Every line below from the one containing "Open the ruler measurement tool" through the one containing "Viewport: 625px width, 383px height." must be transcribed exactly. Omit all lines outside that stretch.

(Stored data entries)
::::
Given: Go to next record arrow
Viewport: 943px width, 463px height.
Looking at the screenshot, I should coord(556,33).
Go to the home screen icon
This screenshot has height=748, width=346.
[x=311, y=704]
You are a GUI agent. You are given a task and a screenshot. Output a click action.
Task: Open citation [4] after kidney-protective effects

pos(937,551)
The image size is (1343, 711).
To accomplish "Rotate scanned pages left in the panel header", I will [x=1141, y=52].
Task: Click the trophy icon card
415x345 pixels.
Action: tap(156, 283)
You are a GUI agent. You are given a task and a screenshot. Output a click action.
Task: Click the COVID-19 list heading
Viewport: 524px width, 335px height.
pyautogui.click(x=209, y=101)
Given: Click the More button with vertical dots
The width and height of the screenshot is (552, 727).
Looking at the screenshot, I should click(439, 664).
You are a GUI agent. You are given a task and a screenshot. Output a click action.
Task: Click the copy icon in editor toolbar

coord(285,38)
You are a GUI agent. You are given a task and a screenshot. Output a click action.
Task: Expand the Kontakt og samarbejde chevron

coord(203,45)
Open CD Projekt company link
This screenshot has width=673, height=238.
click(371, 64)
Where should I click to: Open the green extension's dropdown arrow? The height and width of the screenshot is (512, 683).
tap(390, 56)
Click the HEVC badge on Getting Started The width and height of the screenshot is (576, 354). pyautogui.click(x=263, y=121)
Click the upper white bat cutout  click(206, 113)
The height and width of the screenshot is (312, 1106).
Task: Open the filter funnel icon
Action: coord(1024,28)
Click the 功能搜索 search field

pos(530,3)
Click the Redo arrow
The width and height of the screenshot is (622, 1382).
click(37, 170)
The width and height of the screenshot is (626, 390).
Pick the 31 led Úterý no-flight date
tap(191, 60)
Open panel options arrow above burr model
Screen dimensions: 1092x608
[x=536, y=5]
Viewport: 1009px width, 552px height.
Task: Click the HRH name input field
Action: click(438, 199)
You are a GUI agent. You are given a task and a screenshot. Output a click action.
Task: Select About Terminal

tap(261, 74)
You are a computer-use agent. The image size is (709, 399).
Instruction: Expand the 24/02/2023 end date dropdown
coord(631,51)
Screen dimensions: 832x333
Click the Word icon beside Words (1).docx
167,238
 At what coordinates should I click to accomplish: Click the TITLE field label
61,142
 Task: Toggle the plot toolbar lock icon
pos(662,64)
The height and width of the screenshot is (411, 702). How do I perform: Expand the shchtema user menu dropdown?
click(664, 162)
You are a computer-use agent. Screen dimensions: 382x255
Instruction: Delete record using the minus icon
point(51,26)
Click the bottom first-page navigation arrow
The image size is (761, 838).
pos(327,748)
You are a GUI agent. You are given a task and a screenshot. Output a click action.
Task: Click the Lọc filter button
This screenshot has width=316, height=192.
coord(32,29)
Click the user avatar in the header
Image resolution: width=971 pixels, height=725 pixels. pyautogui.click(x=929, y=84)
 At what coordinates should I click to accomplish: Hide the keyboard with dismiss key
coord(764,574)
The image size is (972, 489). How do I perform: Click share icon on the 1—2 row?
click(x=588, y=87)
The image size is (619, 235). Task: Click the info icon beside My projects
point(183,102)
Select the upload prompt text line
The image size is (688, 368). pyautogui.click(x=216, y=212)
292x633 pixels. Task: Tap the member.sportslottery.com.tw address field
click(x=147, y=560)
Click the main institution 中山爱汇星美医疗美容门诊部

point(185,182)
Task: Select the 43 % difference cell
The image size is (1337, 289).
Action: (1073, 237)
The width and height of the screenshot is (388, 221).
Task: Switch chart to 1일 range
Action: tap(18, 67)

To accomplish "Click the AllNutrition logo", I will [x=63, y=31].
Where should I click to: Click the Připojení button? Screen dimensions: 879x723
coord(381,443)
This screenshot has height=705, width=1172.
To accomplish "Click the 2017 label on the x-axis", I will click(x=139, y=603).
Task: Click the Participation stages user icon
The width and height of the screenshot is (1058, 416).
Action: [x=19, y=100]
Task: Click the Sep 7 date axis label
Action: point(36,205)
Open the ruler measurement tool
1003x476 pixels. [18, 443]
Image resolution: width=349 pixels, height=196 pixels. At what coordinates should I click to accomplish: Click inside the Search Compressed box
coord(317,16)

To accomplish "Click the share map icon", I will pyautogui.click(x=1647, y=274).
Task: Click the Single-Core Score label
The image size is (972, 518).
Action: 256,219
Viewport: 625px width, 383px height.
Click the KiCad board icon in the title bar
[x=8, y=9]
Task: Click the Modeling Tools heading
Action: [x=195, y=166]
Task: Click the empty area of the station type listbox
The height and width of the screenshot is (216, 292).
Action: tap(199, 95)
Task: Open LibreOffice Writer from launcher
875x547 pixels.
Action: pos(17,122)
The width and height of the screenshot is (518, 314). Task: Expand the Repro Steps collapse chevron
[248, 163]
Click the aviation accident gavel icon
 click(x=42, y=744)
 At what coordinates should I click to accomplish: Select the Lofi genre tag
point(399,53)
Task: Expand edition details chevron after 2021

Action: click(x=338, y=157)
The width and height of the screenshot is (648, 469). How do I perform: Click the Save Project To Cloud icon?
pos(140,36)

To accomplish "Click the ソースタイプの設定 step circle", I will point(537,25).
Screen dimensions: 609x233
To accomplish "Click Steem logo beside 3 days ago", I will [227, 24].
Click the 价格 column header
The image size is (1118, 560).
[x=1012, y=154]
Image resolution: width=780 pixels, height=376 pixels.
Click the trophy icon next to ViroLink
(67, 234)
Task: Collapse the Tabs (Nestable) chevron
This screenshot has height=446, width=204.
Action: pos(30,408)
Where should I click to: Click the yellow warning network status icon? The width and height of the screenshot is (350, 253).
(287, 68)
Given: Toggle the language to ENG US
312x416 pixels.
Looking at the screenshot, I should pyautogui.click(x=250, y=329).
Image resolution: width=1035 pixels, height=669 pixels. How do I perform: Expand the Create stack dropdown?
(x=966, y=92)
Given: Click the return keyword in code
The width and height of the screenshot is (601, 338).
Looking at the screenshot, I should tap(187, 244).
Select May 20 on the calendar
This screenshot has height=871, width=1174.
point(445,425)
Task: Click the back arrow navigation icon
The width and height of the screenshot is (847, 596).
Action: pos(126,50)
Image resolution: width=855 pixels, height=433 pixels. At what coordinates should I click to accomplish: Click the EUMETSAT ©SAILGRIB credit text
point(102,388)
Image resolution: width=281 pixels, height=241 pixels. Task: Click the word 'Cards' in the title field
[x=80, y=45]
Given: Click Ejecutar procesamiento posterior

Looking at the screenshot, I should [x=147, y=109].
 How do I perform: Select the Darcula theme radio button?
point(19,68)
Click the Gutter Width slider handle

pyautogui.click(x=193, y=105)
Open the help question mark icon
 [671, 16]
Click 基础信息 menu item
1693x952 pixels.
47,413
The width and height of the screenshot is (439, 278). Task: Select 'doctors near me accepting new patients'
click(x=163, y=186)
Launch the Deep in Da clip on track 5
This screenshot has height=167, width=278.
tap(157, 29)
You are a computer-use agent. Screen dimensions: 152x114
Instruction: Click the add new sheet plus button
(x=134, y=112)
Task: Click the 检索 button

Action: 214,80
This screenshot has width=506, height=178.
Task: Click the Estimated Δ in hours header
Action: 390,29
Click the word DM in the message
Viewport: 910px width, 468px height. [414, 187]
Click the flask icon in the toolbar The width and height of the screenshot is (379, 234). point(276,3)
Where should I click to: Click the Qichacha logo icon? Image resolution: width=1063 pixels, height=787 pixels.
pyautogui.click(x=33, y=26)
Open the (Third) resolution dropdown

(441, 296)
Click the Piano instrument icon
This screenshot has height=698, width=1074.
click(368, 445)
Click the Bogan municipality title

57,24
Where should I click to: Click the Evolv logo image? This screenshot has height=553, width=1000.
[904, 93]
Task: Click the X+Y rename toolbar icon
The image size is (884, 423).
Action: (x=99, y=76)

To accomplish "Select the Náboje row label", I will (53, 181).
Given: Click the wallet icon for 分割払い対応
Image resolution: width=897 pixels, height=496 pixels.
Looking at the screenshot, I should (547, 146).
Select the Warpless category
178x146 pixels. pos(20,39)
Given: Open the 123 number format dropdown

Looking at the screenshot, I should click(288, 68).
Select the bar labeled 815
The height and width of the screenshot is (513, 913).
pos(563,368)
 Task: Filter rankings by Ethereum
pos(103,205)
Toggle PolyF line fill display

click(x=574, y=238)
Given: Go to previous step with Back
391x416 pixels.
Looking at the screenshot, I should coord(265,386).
::::
● ANSWER FOR THIS EXERCISE:
Open the ruler measurement tool
1003x476 pixels. [18, 443]
Image resolution: width=349 pixels, height=196 pixels. At what coordinates should I click to accomplish: Click inside the Search Compressed box
coord(317,16)

To accomplish "Click the share map icon", I will pyautogui.click(x=1647, y=274).
Task: Click the Single-Core Score label
The image size is (972, 518).
Action: 256,219
Viewport: 625px width, 383px height.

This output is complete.